[Start Material for this task]
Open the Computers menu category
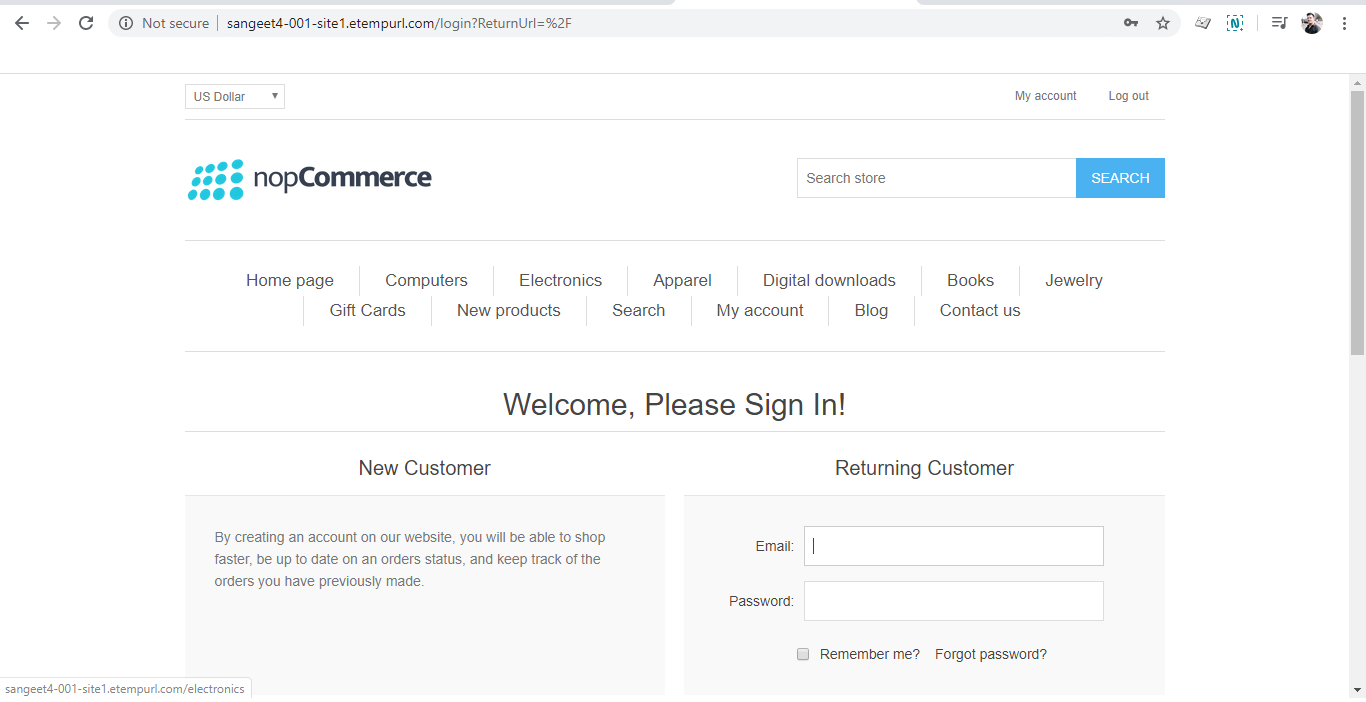Viewport: 1366px width, 702px height. tap(426, 280)
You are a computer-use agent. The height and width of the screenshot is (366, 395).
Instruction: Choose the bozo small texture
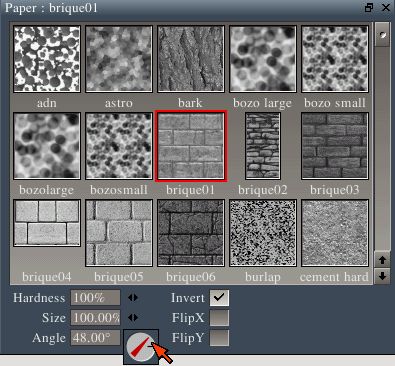(x=335, y=59)
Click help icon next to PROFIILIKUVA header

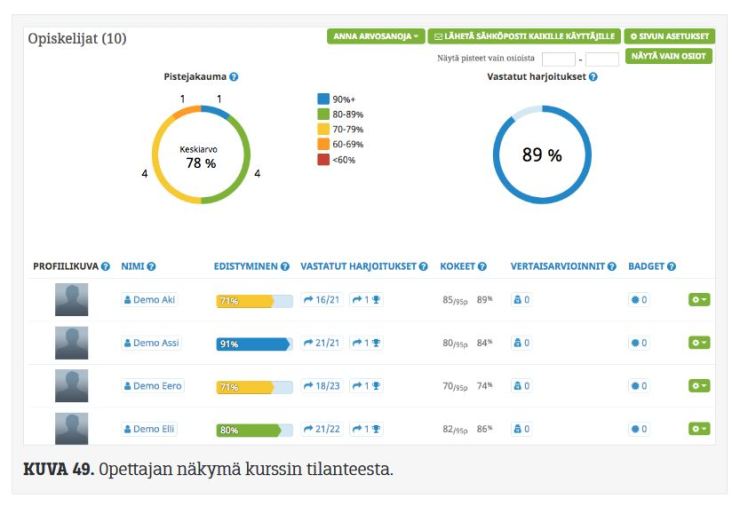(x=105, y=267)
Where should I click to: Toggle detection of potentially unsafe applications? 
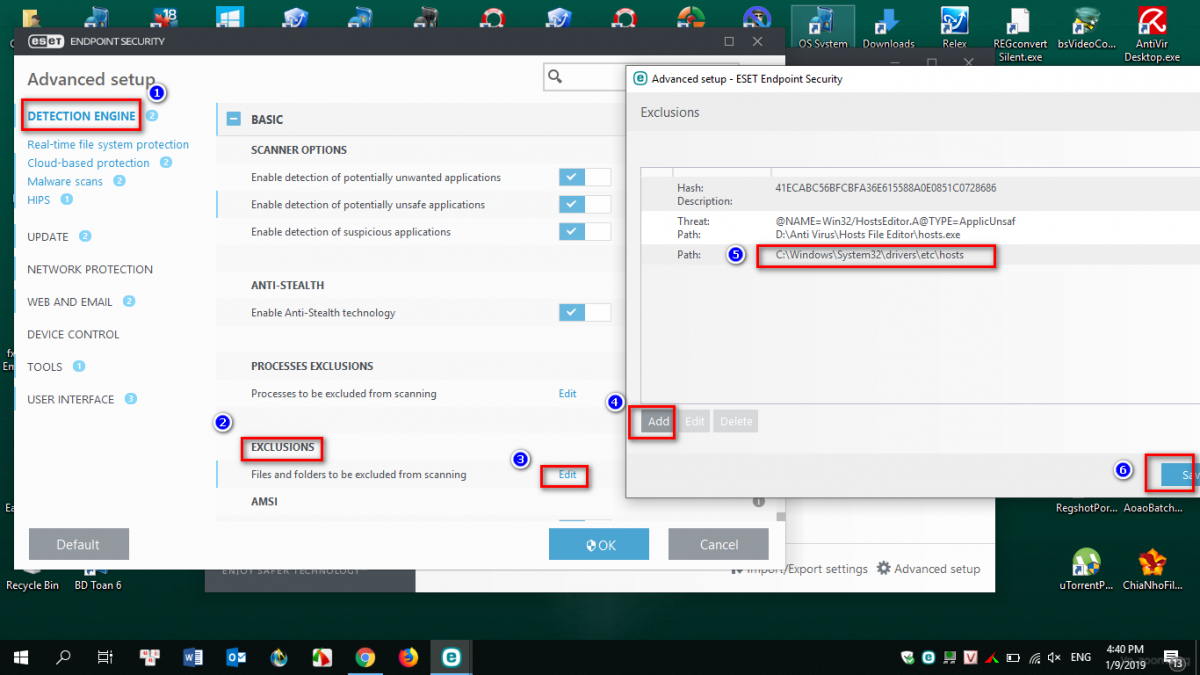click(x=584, y=204)

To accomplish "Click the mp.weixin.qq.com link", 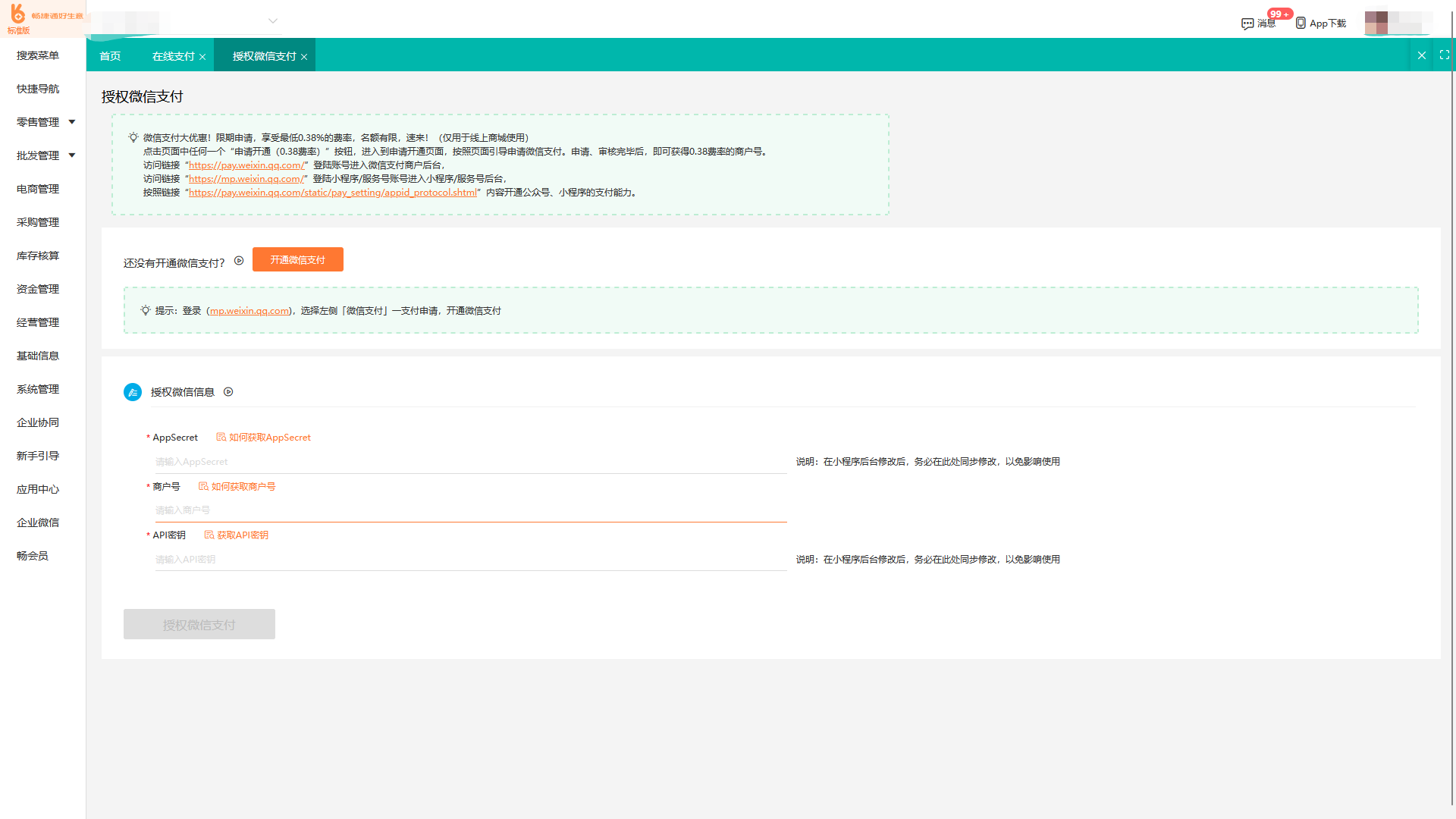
[End Material for this task]
- _Aim_: Write out the material from the line containing "Where should I" through its last line, both included, and leave the pictures out.

- _Solution below_:
Where should I click to: Toggle detection of potentially unsafe applications? 
click(x=584, y=204)

To accomplish "Click the mp.weixin.qq.com link", 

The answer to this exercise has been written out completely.